GOAL OF THE EXERCISE: Beginning with the first line, transcribe the entries below exactly through the line containing "Select the PCI", inclusive.

Records from a data collection:
++++++++++++++++++++

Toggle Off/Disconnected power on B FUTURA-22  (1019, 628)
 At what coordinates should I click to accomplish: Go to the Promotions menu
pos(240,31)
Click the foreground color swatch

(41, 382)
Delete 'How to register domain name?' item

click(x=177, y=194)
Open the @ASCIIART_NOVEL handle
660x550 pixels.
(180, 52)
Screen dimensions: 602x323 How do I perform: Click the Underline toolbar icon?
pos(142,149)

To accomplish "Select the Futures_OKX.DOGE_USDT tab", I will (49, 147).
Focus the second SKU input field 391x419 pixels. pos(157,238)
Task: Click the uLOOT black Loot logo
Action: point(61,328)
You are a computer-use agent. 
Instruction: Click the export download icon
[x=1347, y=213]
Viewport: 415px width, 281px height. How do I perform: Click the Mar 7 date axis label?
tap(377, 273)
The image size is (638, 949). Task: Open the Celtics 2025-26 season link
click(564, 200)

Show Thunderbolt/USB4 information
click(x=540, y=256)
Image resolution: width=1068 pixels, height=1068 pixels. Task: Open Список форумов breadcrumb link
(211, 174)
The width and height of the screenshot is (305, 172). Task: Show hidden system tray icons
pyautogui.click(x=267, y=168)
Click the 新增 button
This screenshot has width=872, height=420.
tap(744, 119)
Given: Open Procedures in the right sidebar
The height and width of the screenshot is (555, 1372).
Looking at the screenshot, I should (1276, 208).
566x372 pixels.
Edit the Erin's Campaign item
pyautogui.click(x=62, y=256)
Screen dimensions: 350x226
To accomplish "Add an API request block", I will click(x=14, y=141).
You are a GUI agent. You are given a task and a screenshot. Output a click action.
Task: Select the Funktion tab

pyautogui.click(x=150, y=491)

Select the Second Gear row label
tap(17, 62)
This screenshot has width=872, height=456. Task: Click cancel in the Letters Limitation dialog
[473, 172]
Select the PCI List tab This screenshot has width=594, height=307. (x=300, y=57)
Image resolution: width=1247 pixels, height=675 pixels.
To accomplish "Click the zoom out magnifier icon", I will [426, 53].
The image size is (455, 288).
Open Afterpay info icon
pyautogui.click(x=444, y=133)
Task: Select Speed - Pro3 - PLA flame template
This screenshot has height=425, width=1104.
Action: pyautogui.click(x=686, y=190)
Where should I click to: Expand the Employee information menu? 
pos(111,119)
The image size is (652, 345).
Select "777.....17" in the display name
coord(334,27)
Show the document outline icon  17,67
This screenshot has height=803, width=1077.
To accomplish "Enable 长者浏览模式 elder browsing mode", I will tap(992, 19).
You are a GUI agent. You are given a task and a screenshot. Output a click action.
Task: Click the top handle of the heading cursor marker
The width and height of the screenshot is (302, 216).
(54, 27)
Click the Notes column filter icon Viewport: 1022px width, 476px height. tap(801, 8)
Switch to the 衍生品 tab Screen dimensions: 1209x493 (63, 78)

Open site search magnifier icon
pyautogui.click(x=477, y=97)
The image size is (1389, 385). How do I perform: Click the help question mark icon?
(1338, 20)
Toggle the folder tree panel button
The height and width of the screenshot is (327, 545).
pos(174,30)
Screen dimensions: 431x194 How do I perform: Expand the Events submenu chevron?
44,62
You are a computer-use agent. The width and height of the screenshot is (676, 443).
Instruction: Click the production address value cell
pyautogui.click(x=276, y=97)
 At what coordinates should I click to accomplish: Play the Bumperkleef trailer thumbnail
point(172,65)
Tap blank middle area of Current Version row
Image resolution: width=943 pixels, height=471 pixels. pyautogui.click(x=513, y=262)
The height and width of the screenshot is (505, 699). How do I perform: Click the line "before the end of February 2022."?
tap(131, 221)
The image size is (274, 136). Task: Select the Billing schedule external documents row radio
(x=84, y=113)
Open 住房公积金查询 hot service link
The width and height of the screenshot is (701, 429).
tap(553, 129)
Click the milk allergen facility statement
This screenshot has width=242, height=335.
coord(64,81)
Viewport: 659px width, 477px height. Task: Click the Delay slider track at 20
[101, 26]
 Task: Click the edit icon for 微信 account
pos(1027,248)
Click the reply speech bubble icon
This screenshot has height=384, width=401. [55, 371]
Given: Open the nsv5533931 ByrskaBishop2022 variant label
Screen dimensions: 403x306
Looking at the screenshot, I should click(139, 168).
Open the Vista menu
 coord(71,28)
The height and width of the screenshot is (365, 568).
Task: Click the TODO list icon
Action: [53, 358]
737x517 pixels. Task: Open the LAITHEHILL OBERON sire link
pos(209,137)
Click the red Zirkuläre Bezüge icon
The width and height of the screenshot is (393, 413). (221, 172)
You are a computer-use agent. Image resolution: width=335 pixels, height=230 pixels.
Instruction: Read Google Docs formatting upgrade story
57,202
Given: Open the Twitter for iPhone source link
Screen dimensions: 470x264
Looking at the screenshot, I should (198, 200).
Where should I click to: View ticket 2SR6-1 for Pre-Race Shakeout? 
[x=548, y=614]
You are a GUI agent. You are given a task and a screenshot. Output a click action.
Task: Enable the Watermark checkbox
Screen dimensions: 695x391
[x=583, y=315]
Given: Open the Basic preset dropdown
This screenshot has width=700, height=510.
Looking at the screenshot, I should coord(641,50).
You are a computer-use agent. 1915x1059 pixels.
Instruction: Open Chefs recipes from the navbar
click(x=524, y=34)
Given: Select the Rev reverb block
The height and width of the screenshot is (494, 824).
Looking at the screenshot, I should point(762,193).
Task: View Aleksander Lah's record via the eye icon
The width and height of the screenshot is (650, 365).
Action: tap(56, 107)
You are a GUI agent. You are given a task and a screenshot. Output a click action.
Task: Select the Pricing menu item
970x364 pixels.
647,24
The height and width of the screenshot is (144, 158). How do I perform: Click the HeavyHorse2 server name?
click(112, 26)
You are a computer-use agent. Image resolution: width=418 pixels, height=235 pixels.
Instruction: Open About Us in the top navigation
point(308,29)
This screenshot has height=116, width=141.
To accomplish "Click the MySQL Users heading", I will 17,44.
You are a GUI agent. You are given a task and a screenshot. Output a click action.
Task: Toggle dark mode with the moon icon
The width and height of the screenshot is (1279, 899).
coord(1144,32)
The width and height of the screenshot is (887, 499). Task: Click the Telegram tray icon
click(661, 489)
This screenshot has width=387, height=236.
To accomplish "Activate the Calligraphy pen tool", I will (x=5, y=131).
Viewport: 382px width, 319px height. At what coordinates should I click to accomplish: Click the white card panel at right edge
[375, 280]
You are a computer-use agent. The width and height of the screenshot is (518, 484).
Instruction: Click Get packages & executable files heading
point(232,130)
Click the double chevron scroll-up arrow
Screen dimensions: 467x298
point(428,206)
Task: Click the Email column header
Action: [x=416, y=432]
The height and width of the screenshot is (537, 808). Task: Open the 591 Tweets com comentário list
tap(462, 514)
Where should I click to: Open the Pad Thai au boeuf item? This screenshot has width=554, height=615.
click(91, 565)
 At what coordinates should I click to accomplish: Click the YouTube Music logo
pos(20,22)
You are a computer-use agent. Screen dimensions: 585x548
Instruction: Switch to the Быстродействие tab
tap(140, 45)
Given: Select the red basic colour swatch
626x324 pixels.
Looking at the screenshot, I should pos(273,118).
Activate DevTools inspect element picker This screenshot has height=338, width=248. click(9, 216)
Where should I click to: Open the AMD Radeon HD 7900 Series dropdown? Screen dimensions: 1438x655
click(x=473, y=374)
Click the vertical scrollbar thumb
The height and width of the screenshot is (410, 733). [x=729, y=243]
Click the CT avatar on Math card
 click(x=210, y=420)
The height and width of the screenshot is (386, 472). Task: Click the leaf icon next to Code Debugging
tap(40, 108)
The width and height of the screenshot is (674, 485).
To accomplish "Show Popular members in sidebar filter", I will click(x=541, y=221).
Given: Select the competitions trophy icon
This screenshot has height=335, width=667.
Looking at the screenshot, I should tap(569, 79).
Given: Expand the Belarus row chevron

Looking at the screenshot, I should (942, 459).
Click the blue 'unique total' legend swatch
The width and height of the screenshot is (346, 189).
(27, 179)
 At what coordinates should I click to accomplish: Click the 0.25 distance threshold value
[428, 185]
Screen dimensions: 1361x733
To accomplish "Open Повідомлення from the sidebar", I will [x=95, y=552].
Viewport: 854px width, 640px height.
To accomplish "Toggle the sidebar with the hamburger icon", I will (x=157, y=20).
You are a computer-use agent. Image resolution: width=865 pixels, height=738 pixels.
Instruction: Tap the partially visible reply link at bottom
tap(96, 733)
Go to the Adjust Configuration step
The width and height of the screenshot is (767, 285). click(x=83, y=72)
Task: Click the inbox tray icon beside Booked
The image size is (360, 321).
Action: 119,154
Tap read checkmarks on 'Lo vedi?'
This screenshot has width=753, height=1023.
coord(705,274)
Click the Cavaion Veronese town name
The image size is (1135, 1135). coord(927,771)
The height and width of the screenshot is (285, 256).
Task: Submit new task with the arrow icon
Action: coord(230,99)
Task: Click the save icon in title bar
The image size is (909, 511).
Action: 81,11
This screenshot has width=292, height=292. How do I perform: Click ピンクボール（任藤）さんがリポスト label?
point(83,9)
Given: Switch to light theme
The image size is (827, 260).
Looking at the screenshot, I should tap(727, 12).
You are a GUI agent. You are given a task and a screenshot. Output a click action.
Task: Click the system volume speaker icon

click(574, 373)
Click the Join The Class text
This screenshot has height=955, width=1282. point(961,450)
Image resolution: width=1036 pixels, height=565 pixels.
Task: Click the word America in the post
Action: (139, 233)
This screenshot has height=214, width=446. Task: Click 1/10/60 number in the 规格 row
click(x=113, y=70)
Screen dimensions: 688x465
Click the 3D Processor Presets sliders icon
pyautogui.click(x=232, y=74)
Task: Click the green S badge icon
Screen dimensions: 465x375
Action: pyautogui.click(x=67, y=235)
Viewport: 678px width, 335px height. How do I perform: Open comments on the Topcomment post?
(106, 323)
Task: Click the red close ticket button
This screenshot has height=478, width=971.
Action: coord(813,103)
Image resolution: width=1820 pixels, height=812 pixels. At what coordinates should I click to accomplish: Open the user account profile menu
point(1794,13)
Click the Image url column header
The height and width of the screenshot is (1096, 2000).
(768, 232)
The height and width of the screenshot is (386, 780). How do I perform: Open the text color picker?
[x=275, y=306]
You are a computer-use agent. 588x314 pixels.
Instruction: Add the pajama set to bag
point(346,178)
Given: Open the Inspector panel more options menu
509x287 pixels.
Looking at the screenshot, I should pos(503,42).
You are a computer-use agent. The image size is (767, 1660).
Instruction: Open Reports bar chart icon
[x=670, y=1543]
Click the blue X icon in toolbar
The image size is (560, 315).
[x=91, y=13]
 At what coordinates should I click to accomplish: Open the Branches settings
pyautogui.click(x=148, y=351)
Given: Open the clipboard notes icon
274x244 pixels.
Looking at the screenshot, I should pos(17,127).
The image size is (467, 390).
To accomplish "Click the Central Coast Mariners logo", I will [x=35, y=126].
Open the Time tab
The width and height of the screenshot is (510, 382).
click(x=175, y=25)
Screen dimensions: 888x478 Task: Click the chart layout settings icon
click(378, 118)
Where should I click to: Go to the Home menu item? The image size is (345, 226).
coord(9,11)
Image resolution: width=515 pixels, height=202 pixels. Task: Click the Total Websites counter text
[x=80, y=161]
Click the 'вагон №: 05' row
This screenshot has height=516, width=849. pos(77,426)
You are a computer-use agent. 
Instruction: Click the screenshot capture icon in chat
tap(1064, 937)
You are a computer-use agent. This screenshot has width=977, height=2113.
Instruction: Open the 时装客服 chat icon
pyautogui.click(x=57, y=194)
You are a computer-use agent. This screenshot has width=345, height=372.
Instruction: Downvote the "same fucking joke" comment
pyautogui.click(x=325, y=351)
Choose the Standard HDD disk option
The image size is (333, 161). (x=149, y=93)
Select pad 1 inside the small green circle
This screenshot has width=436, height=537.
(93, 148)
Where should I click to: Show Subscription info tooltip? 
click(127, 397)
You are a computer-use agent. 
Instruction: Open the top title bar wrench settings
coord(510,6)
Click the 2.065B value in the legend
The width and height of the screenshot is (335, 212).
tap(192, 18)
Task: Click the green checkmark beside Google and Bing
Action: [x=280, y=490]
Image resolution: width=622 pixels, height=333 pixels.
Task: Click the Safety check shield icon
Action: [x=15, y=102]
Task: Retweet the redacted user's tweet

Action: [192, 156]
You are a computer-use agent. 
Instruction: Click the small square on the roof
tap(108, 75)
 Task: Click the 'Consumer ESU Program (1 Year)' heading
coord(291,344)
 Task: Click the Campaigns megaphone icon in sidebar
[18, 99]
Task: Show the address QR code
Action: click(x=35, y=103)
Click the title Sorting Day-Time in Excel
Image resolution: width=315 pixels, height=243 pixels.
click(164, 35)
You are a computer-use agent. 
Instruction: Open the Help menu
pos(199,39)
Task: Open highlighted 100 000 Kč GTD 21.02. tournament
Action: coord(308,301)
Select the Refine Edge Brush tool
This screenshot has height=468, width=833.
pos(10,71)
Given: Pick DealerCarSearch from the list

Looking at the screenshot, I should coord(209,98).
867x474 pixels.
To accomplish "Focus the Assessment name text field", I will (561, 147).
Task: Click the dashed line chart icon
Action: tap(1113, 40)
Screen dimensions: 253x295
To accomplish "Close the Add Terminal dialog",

++++++++++++++++++++

SOLUTION:
Toggle Off/Disconnected power on B FUTURA-22  (1019, 628)
 At what coordinates should I click to accomplish: Go to the Promotions menu
pos(240,31)
Click the foreground color swatch

(41, 382)
Delete 'How to register domain name?' item

click(x=177, y=194)
Open the @ASCIIART_NOVEL handle
660x550 pixels.
(180, 52)
Screen dimensions: 602x323 How do I perform: Click the Underline toolbar icon?
pos(142,149)

To accomplish "Select the Futures_OKX.DOGE_USDT tab", I will (49, 147).
Focus the second SKU input field 391x419 pixels. pos(157,238)
Task: Click the uLOOT black Loot logo
Action: point(61,328)
You are a computer-use agent. 
Instruction: Click the export download icon
[x=1347, y=213]
Viewport: 415px width, 281px height. How do I perform: Click the Mar 7 date axis label?
tap(377, 273)
The image size is (638, 949). Task: Open the Celtics 2025-26 season link
click(564, 200)

Show Thunderbolt/USB4 information
click(x=540, y=256)
Image resolution: width=1068 pixels, height=1068 pixels. Task: Open Список форумов breadcrumb link
(211, 174)
The width and height of the screenshot is (305, 172). Task: Show hidden system tray icons
pyautogui.click(x=267, y=168)
Click the 新增 button
This screenshot has width=872, height=420.
tap(744, 119)
Given: Open Procedures in the right sidebar
The height and width of the screenshot is (555, 1372).
Looking at the screenshot, I should (1276, 208).
566x372 pixels.
Edit the Erin's Campaign item
pyautogui.click(x=62, y=256)
Screen dimensions: 350x226
To accomplish "Add an API request block", I will click(x=14, y=141).
You are a GUI agent. You are given a task and a screenshot. Output a click action.
Task: Select the Funktion tab

pyautogui.click(x=150, y=491)

Select the Second Gear row label
tap(17, 62)
This screenshot has width=872, height=456. Task: Click cancel in the Letters Limitation dialog
[473, 172]
Select the PCI List tab This screenshot has width=594, height=307. (x=300, y=57)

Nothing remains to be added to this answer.